OTTAWA — Seven years of deliberations over how to address harm caused by former senator Don Meredith must come to an end that includes the Senate proving it can protect employees, the lawyer for some of the senator’s victims said Friday.
The Senate’s internal economy committee met behind closed doors Thursday and agreed with the recommendations of an independent evaluator that the victims should be compensated, but also said they still need to consider more of the report.
The evaluator had been tasked to speak with six former employees in Meredith’s office and review all materials from a four-year investigation by the Senate ethics officer.
That investigation concluded last year that Meredith had repeatedly bullied, threatened and intimidated his staff, and that he had also touched, kissed and propositioned some of them.
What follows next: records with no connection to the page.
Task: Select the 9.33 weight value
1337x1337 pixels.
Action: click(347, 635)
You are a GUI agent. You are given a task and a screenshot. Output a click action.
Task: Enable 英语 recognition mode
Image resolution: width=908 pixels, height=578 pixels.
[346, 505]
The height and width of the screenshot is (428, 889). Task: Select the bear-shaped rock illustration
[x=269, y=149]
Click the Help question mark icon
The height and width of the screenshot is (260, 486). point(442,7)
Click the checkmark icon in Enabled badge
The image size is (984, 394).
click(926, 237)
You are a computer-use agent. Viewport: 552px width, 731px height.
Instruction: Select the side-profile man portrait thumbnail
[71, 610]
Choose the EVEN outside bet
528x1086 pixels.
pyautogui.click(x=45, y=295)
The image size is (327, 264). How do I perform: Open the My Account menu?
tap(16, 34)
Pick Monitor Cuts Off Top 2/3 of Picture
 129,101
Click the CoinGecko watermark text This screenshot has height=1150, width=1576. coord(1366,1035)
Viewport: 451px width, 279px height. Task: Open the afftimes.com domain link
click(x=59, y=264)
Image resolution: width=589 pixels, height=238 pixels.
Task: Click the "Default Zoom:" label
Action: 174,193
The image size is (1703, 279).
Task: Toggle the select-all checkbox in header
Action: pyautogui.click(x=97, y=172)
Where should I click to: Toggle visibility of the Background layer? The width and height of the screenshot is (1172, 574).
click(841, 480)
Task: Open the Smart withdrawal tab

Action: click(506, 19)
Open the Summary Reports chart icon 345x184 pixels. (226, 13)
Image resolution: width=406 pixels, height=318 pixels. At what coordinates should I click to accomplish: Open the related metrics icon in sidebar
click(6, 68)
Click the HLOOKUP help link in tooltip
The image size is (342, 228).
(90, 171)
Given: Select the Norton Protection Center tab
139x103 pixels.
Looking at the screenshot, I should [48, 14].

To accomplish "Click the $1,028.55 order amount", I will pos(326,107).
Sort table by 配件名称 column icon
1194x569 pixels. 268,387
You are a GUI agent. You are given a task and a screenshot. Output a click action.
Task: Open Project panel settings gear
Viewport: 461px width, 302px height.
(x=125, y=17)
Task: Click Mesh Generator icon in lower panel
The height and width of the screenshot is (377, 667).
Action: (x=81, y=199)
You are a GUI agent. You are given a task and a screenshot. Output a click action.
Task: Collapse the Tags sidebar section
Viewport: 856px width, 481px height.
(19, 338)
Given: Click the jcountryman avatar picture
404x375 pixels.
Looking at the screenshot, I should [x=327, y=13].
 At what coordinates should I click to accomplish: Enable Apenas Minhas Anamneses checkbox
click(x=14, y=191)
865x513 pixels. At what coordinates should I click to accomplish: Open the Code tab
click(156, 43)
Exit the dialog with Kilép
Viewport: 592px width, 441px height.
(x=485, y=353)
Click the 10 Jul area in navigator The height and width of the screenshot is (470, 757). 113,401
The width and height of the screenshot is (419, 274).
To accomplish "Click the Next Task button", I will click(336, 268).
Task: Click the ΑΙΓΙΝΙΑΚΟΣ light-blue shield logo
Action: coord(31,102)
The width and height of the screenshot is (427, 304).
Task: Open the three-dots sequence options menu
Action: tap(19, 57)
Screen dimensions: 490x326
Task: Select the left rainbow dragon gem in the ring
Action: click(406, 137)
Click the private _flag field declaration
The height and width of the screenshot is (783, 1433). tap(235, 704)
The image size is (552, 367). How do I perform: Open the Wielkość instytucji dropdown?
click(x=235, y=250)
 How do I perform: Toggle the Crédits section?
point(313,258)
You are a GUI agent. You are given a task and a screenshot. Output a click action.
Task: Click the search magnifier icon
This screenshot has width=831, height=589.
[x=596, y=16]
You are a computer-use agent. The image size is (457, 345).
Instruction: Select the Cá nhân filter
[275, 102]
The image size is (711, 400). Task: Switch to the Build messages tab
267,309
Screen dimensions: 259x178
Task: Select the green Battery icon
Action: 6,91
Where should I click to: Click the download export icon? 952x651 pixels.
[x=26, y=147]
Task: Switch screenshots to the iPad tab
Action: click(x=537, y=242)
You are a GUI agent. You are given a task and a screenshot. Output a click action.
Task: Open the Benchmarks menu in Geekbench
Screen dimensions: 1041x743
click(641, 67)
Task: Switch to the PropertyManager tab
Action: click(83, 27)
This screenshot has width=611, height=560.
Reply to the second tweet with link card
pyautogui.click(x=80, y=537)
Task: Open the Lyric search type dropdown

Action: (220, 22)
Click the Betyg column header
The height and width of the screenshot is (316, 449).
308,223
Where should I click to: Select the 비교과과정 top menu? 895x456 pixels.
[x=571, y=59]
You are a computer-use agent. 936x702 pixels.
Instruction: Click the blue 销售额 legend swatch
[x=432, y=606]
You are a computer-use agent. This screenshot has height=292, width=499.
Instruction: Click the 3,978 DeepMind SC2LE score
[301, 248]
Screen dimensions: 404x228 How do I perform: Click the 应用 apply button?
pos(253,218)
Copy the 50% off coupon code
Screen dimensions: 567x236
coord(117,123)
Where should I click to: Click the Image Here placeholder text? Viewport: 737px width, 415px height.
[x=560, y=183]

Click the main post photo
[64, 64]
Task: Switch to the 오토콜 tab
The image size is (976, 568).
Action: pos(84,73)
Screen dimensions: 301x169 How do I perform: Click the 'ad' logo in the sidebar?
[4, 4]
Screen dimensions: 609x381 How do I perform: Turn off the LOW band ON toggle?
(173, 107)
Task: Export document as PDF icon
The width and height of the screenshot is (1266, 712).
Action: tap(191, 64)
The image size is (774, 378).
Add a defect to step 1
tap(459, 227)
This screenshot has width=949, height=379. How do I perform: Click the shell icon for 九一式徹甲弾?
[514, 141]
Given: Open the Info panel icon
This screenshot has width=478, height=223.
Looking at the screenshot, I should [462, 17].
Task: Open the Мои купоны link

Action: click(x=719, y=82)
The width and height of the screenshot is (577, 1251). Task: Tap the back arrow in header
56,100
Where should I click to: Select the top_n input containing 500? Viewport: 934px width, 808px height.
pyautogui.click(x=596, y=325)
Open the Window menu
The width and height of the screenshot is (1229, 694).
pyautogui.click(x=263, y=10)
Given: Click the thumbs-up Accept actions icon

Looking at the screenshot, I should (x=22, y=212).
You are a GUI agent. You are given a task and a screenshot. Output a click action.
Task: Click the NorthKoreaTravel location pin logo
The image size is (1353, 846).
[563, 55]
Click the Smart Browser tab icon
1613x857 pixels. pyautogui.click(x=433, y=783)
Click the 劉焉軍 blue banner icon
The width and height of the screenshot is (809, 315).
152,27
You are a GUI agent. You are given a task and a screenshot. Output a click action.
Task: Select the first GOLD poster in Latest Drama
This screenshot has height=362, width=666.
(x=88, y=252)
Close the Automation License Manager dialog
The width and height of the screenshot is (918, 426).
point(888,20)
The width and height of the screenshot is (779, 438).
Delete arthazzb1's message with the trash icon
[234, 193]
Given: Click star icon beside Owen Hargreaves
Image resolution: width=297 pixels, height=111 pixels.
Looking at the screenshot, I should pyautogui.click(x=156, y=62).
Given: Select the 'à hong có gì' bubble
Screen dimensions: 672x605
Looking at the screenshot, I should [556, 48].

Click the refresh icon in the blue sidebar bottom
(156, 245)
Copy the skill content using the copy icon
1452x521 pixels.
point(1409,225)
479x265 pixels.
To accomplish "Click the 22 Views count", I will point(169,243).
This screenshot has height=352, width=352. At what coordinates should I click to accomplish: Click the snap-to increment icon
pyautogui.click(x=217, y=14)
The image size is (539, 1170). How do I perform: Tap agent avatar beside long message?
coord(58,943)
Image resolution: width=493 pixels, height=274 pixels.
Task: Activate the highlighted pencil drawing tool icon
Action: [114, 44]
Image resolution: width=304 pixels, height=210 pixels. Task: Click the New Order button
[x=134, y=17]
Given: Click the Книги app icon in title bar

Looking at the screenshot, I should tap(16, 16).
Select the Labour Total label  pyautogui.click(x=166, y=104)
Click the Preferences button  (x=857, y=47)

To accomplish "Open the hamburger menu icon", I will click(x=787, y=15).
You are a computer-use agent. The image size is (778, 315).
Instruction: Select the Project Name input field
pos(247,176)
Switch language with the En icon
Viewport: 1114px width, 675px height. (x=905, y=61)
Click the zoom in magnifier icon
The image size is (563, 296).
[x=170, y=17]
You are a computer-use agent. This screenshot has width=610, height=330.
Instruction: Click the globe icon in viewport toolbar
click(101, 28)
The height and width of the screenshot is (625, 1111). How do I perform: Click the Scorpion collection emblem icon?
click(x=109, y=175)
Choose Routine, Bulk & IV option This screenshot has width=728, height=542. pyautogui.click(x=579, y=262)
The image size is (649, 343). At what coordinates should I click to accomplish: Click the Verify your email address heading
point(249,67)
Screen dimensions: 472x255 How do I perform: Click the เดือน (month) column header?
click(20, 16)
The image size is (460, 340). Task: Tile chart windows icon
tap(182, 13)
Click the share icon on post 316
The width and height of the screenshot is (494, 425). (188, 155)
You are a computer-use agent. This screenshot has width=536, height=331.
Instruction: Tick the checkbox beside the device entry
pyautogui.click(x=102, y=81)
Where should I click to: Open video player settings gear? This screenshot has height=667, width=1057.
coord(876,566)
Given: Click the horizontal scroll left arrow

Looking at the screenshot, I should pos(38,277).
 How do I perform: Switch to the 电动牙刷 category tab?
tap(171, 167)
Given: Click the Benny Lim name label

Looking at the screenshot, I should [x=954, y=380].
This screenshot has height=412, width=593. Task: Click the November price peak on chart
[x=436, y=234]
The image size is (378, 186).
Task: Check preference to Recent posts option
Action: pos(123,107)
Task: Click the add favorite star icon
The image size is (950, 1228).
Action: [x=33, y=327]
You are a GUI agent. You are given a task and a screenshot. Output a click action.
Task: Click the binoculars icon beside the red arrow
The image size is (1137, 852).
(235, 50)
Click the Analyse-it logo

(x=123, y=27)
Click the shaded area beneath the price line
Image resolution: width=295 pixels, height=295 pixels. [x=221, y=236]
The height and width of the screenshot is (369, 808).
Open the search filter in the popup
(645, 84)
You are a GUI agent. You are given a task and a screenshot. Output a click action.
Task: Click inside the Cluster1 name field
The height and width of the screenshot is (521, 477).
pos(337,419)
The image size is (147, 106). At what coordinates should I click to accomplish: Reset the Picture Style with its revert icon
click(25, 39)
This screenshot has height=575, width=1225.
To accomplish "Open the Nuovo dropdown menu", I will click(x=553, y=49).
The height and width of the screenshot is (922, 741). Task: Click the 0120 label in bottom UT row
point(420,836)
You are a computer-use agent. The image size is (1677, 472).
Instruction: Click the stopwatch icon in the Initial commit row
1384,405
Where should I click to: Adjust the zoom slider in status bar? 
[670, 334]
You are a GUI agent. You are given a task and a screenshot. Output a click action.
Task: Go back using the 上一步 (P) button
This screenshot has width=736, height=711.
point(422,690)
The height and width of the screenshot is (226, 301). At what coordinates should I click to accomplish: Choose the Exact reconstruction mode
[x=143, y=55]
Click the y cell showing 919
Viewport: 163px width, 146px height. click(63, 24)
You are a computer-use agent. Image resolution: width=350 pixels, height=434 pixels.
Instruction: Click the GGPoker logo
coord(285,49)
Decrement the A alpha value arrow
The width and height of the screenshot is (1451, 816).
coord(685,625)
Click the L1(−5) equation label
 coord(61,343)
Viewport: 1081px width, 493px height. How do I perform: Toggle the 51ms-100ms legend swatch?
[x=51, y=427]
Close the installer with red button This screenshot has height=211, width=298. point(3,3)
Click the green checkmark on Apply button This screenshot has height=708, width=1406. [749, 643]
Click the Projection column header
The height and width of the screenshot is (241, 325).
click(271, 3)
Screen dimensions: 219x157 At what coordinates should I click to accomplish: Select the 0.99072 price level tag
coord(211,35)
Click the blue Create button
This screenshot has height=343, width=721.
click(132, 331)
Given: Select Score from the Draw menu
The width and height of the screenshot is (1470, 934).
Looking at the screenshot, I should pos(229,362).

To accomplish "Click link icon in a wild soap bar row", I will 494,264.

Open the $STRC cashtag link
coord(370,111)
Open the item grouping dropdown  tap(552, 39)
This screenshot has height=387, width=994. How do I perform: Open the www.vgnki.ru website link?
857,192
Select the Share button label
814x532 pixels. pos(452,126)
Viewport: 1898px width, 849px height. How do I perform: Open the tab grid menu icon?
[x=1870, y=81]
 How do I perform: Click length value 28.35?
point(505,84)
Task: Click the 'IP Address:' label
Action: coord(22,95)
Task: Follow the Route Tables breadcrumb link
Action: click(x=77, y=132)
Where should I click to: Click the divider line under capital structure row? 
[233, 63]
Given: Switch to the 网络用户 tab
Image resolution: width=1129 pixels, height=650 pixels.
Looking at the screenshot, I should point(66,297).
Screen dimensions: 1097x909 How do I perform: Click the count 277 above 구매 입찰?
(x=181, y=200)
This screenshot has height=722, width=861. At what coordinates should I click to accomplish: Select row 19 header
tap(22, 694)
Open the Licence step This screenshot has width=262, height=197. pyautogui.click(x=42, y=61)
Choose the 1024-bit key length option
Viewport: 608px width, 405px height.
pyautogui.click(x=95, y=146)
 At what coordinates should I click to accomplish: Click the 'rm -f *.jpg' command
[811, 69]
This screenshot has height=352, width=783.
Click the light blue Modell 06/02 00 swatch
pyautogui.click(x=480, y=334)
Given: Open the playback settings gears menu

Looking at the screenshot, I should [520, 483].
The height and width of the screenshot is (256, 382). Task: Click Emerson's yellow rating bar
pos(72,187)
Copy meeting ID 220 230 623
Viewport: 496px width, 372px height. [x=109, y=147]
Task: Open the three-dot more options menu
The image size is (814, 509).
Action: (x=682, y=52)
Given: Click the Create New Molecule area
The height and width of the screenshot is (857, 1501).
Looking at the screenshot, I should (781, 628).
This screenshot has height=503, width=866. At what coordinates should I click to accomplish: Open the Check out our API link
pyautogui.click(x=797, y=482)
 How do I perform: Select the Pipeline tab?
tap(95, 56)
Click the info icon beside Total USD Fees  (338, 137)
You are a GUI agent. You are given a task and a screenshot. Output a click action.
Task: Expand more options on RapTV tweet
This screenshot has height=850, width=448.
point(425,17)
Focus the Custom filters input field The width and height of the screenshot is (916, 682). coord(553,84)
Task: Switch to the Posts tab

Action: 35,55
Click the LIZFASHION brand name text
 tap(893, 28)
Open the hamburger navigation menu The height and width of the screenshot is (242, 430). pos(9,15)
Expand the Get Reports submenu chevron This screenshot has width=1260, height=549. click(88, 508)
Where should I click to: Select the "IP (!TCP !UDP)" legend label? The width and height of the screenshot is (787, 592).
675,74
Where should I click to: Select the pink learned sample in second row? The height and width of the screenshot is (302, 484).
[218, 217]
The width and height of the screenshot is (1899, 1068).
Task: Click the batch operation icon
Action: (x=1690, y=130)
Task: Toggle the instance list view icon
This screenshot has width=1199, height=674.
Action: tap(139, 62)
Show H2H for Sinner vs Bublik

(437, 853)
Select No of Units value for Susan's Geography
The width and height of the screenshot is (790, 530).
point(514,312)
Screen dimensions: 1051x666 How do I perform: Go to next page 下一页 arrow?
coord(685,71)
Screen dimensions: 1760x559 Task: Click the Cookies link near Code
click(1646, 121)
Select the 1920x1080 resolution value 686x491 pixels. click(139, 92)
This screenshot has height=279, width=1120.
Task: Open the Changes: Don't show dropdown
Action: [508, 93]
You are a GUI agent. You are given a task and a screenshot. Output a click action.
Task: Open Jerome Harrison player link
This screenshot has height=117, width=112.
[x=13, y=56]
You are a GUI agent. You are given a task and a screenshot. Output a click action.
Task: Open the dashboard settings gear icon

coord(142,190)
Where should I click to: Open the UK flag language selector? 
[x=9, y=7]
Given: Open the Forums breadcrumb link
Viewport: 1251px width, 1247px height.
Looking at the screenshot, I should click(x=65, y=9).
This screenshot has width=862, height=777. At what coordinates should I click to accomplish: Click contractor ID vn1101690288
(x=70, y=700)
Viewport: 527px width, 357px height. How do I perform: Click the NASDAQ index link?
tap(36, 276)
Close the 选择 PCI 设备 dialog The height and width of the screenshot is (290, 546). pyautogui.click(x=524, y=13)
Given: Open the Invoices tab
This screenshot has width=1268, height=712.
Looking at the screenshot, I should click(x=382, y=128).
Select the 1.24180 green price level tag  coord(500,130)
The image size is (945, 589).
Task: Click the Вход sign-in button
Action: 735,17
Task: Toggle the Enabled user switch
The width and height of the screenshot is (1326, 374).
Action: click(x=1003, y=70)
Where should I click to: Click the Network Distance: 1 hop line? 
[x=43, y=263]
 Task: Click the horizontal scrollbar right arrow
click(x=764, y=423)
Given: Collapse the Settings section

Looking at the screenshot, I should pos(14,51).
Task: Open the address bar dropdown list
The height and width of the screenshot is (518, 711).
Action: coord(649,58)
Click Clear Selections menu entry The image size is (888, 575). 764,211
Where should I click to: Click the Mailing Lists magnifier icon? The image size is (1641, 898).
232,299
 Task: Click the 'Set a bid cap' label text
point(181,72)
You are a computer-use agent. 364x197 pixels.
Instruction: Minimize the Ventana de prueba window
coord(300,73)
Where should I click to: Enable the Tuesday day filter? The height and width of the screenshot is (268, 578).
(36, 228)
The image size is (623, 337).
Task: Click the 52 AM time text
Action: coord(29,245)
In a news release late Thursday announcing the body had agreed with former Quebec appeals court judge Louise Otis’ recommendations for compensation, the committee said the employees who had participated in the process would be contacted to initiate the compensation phase.
A spokesperson for the committee said that happened Friday.
“Next, the process of following up individually with each of the participants will get underway, with the intention of finalizing individual compensation payments swiftly,” Alison Korn said in an email.
Lawyer Brian Mitchell, who represents some of the employees, said the decision to provide compensation is positive but he remains concerned about the way the entire incident has been handled.
The process of holding Meredith — and the Senate — to account has ground on for years and has consistently seemed to ignore the rights of employees to protection, he said.
“There is a lack of common sense, a lack of judgment and a desire to protect the institution,” he said.
“Nobody has the courage to say, ‘This is wrong, it needs to be dealt with and it needs to be dealt with fast.’ ”
Meredith was appointed by former Conservative prime minister Stephen Harper in 2010.
Concerns about his treatment of staff were raised inside the Senate beginning in 2013, and the escalation of the complaints would eventually lead to an internal investigation in 2015.
As that was being carried out, he was accused of pursuing a sexual relationship with a teenager.
A separate investigation into that led to his resignation from the Senate in 2017, after the body’s ethics committee recommended he be expelled.
He has not faced any criminal charges.